1
Aconteció después de algún tiempo, en los días de la siega del trigo, que Sansón visitó a su mujer con un cabrito.
Al llegar dijo:
Entraré para ver a mi mujer en la alcoba.
Pero el padre de ella no lo dejó entrar,
2
sino que le dijo:
Pensé que la aborrecías, y la di a tu compañero.
Pero su hermana menor, ¿no es más hermosa que ella?
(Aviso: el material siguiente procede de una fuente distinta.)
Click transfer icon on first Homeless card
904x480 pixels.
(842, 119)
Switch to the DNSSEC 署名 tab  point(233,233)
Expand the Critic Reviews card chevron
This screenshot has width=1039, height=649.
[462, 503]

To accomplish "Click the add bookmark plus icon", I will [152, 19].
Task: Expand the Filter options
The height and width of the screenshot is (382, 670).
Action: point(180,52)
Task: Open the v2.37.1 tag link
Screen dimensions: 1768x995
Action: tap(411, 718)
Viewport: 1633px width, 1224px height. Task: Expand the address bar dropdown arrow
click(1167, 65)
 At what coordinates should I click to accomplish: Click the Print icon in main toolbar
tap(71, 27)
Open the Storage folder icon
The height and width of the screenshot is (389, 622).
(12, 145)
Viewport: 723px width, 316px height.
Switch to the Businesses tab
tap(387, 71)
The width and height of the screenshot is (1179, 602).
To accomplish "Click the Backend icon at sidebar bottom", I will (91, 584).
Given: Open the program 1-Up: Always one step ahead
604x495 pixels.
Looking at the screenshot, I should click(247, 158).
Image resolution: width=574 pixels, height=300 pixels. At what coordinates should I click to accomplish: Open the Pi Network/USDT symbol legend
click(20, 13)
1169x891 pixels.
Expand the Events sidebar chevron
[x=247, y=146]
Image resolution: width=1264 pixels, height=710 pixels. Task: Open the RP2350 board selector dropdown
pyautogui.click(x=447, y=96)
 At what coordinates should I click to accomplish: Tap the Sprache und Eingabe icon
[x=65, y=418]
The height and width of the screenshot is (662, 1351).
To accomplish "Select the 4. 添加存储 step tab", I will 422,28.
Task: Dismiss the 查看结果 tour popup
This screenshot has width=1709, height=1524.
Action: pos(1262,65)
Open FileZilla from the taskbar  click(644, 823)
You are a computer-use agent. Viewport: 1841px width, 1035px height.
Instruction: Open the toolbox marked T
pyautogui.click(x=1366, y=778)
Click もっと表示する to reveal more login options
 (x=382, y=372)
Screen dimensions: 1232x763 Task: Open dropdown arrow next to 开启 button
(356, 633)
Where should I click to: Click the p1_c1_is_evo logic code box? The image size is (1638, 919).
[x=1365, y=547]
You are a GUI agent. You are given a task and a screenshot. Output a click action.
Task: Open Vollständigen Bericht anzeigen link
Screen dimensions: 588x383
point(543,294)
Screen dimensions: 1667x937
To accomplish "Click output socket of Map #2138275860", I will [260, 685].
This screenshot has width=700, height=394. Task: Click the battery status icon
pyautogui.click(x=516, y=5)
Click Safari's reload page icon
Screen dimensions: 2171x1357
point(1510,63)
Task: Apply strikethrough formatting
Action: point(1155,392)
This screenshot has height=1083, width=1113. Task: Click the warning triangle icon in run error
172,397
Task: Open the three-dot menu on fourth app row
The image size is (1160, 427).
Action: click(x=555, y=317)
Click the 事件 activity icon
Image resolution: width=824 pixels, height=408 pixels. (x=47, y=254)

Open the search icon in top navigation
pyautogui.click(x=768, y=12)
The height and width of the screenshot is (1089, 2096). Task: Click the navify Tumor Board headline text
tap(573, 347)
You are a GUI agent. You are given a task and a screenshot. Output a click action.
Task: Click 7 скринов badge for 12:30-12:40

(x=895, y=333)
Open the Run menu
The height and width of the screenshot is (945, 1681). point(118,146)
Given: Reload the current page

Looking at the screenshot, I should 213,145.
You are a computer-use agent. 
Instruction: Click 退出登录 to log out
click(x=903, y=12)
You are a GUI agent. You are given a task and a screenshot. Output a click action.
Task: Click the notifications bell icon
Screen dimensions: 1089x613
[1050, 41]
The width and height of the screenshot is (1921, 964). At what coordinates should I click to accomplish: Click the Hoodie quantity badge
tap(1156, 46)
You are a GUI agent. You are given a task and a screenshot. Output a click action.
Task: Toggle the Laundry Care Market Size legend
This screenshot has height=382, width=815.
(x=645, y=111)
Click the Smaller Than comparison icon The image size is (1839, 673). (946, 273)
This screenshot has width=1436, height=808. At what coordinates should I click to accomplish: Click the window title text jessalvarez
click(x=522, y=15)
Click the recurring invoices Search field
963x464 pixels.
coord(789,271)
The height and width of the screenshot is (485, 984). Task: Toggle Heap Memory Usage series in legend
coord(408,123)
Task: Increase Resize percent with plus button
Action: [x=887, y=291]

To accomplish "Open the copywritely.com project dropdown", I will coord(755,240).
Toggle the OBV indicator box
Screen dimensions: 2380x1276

Tómala, pues, en lugar de la mayor.
3
Entonces le dijo Sansón:
—Sin culpa seré esta vez respecto de los filisteos, si les hago mal.
4
Fue Sansón y cazó trescientas zorras, tomó antorchas, juntó cola con cola y puso una antorcha entre cada dos colas.
5
Después, encendiendo las antorchas, soltó las zorras en los sembrados de los filisteos y quemó las mieses amontonadas y en pie, y las viñas y olivares.
6
Los filisteos preguntaron:
—¿Quién hizo esto?
Les contestaron:
Sansón, el yerno del timnateo, porque le quitó su mujer y la dio a su compañero.
Vinieron luego los filisteos y los quemaron a ella y a su padre.
7
Entonces Sansón les dijo:
—Ya que esto habéis hecho, juro que no descansaré hasta que me haya vengado de vosotros.
8
Y los hirió de tal manera que hizo estragos entre ellos.
Después se fue a vivir a la cueva de la peña de Etam.


Sansón derrota a los filisteos en Lehi

9
Los filisteos subieron, acamparon en Judá y se extendieron por Lehi.
10
Los de Judá les preguntaron:
—¿Por qué habéis subido contra nosotros?
Ellos respondieron:
—A apresar a Sansón hemos subido, para hacerle como él nos ha hecho.
11
Al oír esto, vinieron tres mil hombres de Judá a la cueva de la peña de Etam y dijeron a Sansón:
—¿No sabes que los filisteos dominan sobre nosotros? ¿Por qué nos has hecho esto?
Él les respondió:
—Yo les he hecho como ellos me hicieron.
12
Entonces los de Judá le dijeron:
Nosotros hemos venido a prenderte y entregarte en manos de los filisteos.
Sansón les respondió:
Juradme que vosotros no me mataréis.
13
Ellos le respondieron:
—No;
solamente te prenderemos y te entregaremos en sus manos, pero no te mataremos.
Lo ataron luego con dos cuerdas nuevas y lo hicieron salir de la peña.
14
Cuando llegaron a Lehi, los filisteos salieron gritando a su encuentro;
pero el espíritu de Jehová vino sobre él y las cuerdas que estaban en sus brazos se volvieron como lino quemado con fuego y las ataduras se cayeron de sus manos.
15
Al ver una quijada de asno, fresca aún, extendió la mano, la tomó y mató con ella a mil hombres.
16
Entonces Sansón dijo:
«Con la quijada de un asno,
un montón, dos montones;
con la quijada de un asno
maté a mil hombres
17
Al terminar de decir esto, arrojó la quijada y llamó a aquel lugar Ramat-lehi.
18
Como tenía mucha sed, clamó a Jehová:
«Tú has dado esta grande salvación por mano de tu siervo, ¿cómo dejarás que muera yo ahora de sed y caiga en manos de estos incircuncisos
19
Entonces abrió Dios la cuenca que hay en Lehi, y salió de allí agua.
Sansón bebió, recobró su espíritu y se reanimó.
Por esto llamó a aquel lugar (que está en Lehi hasta el día de hoy) En-hacore.
20
Y juzgó Sansón a Israel veinte años, en los días en que dominaban los filisteos.